#### Provided information

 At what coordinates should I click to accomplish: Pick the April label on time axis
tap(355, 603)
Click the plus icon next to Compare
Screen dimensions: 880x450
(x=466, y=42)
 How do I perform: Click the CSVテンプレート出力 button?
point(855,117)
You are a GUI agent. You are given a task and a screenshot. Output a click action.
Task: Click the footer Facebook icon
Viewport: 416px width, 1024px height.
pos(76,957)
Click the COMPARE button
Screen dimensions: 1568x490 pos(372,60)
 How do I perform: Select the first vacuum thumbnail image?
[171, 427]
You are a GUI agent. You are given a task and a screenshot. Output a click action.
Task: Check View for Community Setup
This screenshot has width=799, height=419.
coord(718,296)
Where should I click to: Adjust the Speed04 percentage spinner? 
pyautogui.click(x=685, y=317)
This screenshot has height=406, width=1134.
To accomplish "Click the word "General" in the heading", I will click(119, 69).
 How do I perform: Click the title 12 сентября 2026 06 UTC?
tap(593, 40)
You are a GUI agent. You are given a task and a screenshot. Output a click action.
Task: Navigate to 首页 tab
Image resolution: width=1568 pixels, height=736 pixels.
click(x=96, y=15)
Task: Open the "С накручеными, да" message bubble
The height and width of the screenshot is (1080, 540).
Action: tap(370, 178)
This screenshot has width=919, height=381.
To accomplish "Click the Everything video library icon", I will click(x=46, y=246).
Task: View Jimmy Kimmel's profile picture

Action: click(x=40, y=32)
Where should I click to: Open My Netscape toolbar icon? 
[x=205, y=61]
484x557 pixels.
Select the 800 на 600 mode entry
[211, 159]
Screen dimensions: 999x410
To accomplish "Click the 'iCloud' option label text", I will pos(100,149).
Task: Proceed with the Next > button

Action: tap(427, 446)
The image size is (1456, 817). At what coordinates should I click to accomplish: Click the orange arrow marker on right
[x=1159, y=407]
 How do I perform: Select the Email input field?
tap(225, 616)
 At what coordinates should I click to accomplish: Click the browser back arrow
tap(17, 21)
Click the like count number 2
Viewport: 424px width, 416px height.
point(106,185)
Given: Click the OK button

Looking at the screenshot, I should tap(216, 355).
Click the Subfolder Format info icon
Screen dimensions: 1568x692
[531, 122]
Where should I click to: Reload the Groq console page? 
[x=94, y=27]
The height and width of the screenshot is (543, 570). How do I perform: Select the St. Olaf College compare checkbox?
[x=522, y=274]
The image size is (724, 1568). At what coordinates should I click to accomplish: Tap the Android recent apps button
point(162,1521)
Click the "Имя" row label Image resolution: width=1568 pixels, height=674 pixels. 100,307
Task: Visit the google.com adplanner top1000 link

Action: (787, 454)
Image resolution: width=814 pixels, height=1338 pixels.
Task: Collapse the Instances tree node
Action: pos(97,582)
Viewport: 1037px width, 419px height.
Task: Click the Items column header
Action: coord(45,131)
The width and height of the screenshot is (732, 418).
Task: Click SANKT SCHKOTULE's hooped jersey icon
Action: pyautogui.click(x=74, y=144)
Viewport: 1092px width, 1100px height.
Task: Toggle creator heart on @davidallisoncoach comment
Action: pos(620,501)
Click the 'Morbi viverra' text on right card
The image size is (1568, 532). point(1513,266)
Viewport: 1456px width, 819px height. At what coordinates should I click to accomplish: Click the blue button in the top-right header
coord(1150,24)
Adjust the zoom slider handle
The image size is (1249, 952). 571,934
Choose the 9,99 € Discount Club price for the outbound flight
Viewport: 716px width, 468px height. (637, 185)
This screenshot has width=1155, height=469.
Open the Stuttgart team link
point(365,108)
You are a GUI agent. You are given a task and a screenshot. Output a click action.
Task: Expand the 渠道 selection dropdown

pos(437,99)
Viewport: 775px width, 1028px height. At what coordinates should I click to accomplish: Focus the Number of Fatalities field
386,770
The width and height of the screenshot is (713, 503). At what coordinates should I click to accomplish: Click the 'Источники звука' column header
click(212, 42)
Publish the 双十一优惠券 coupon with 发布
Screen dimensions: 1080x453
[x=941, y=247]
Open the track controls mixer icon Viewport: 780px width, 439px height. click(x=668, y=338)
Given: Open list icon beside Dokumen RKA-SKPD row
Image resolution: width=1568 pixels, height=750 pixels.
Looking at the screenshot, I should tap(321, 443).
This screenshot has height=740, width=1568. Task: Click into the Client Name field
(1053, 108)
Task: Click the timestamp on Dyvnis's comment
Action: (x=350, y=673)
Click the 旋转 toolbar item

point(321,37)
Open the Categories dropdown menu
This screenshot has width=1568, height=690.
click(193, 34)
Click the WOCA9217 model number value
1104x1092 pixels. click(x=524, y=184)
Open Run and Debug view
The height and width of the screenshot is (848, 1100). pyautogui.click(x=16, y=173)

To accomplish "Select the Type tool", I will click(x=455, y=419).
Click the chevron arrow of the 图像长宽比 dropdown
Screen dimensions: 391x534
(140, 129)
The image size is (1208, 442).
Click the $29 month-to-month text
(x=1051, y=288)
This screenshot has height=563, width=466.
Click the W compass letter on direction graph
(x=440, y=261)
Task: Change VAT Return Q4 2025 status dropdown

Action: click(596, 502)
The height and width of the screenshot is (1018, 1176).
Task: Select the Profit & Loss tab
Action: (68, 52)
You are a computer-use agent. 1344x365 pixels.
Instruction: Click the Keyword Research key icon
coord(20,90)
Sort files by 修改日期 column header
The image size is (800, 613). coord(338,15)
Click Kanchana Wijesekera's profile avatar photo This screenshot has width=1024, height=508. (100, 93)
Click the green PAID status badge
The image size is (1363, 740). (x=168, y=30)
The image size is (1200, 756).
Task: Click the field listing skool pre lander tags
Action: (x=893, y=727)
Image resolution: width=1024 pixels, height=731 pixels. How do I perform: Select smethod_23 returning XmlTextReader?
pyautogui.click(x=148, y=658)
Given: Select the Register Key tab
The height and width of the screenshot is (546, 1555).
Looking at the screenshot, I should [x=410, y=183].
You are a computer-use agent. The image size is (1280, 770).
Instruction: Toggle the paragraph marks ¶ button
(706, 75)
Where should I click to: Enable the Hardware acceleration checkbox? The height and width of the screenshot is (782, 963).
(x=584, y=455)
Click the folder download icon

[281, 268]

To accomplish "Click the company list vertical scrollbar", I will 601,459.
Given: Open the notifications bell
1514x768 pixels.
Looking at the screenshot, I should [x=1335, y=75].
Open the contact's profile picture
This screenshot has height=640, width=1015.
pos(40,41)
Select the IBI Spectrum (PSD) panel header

########

» **Aim of the exercise**: Reproduce the data in its entirety. Keep every character unchanged.

» **Answer to this exercise**:
 At what coordinates should I click to accomplish: Pick the April label on time axis
tap(355, 603)
Click the plus icon next to Compare
Screen dimensions: 880x450
(x=466, y=42)
 How do I perform: Click the CSVテンプレート出力 button?
point(855,117)
You are a GUI agent. You are given a task and a screenshot. Output a click action.
Task: Click the footer Facebook icon
Viewport: 416px width, 1024px height.
pos(76,957)
Click the COMPARE button
Screen dimensions: 1568x490 pos(372,60)
 How do I perform: Select the first vacuum thumbnail image?
[171, 427]
You are a GUI agent. You are given a task and a screenshot. Output a click action.
Task: Check View for Community Setup
This screenshot has width=799, height=419.
coord(718,296)
Where should I click to: Adjust the Speed04 percentage spinner? 
pyautogui.click(x=685, y=317)
This screenshot has height=406, width=1134.
To accomplish "Click the word "General" in the heading", I will click(119, 69).
 How do I perform: Click the title 12 сентября 2026 06 UTC?
tap(593, 40)
You are a GUI agent. You are given a task and a screenshot. Output a click action.
Task: Navigate to 首页 tab
Image resolution: width=1568 pixels, height=736 pixels.
click(x=96, y=15)
Task: Open the "С накручеными, да" message bubble
The height and width of the screenshot is (1080, 540).
Action: tap(370, 178)
This screenshot has width=919, height=381.
To accomplish "Click the Everything video library icon", I will click(x=46, y=246).
Task: View Jimmy Kimmel's profile picture

Action: click(x=40, y=32)
Where should I click to: Open My Netscape toolbar icon? 
[x=205, y=61]
484x557 pixels.
Select the 800 на 600 mode entry
[211, 159]
Screen dimensions: 999x410
To accomplish "Click the 'iCloud' option label text", I will pos(100,149).
Task: Proceed with the Next > button

Action: tap(427, 446)
The image size is (1456, 817). At what coordinates should I click to accomplish: Click the orange arrow marker on right
[x=1159, y=407]
 How do I perform: Select the Email input field?
tap(225, 616)
 At what coordinates should I click to accomplish: Click the browser back arrow
tap(17, 21)
Click the like count number 2
Viewport: 424px width, 416px height.
point(106,185)
Given: Click the OK button

Looking at the screenshot, I should tap(216, 355).
Click the Subfolder Format info icon
Screen dimensions: 1568x692
[531, 122]
Where should I click to: Reload the Groq console page? 
[x=94, y=27]
The height and width of the screenshot is (543, 570). How do I perform: Select the St. Olaf College compare checkbox?
[x=522, y=274]
The image size is (724, 1568). At what coordinates should I click to accomplish: Tap the Android recent apps button
point(162,1521)
Click the "Имя" row label Image resolution: width=1568 pixels, height=674 pixels. 100,307
Task: Visit the google.com adplanner top1000 link

Action: (787, 454)
Image resolution: width=814 pixels, height=1338 pixels.
Task: Collapse the Instances tree node
Action: pos(97,582)
Viewport: 1037px width, 419px height.
Task: Click the Items column header
Action: coord(45,131)
The width and height of the screenshot is (732, 418).
Task: Click SANKT SCHKOTULE's hooped jersey icon
Action: pyautogui.click(x=74, y=144)
Viewport: 1092px width, 1100px height.
Task: Toggle creator heart on @davidallisoncoach comment
Action: pos(620,501)
Click the 'Morbi viverra' text on right card
The image size is (1568, 532). point(1513,266)
Viewport: 1456px width, 819px height. At what coordinates should I click to accomplish: Click the blue button in the top-right header
coord(1150,24)
Adjust the zoom slider handle
The image size is (1249, 952). 571,934
Choose the 9,99 € Discount Club price for the outbound flight
Viewport: 716px width, 468px height. (637, 185)
This screenshot has width=1155, height=469.
Open the Stuttgart team link
point(365,108)
You are a GUI agent. You are given a task and a screenshot. Output a click action.
Task: Expand the 渠道 selection dropdown

pos(437,99)
Viewport: 775px width, 1028px height. At what coordinates should I click to accomplish: Focus the Number of Fatalities field
386,770
The width and height of the screenshot is (713, 503). At what coordinates should I click to accomplish: Click the 'Источники звука' column header
click(212, 42)
Publish the 双十一优惠券 coupon with 发布
Screen dimensions: 1080x453
[x=941, y=247]
Open the track controls mixer icon Viewport: 780px width, 439px height. click(x=668, y=338)
Given: Open list icon beside Dokumen RKA-SKPD row
Image resolution: width=1568 pixels, height=750 pixels.
Looking at the screenshot, I should tap(321, 443).
This screenshot has height=740, width=1568. Task: Click into the Client Name field
(1053, 108)
Task: Click the timestamp on Dyvnis's comment
Action: (x=350, y=673)
Click the 旋转 toolbar item

point(321,37)
Open the Categories dropdown menu
This screenshot has width=1568, height=690.
click(193, 34)
Click the WOCA9217 model number value
1104x1092 pixels. click(x=524, y=184)
Open Run and Debug view
The height and width of the screenshot is (848, 1100). pyautogui.click(x=16, y=173)

To accomplish "Select the Type tool", I will click(x=455, y=419).
Click the chevron arrow of the 图像长宽比 dropdown
Screen dimensions: 391x534
(140, 129)
The image size is (1208, 442).
Click the $29 month-to-month text
(x=1051, y=288)
This screenshot has height=563, width=466.
Click the W compass letter on direction graph
(x=440, y=261)
Task: Change VAT Return Q4 2025 status dropdown

Action: click(596, 502)
The height and width of the screenshot is (1018, 1176).
Task: Select the Profit & Loss tab
Action: (68, 52)
You are a computer-use agent. 1344x365 pixels.
Instruction: Click the Keyword Research key icon
coord(20,90)
Sort files by 修改日期 column header
The image size is (800, 613). coord(338,15)
Click Kanchana Wijesekera's profile avatar photo This screenshot has width=1024, height=508. (100, 93)
Click the green PAID status badge
The image size is (1363, 740). (x=168, y=30)
The image size is (1200, 756).
Task: Click the field listing skool pre lander tags
Action: (x=893, y=727)
Image resolution: width=1024 pixels, height=731 pixels. How do I perform: Select smethod_23 returning XmlTextReader?
pyautogui.click(x=148, y=658)
Given: Select the Register Key tab
The height and width of the screenshot is (546, 1555).
Looking at the screenshot, I should [x=410, y=183].
You are a computer-use agent. The image size is (1280, 770).
Instruction: Toggle the paragraph marks ¶ button
(706, 75)
Where should I click to: Enable the Hardware acceleration checkbox? The height and width of the screenshot is (782, 963).
(x=584, y=455)
Click the folder download icon

[281, 268]

To accomplish "Click the company list vertical scrollbar", I will 601,459.
Given: Open the notifications bell
1514x768 pixels.
Looking at the screenshot, I should [x=1335, y=75].
Open the contact's profile picture
This screenshot has height=640, width=1015.
pos(40,41)
Select the IBI Spectrum (PSD) panel header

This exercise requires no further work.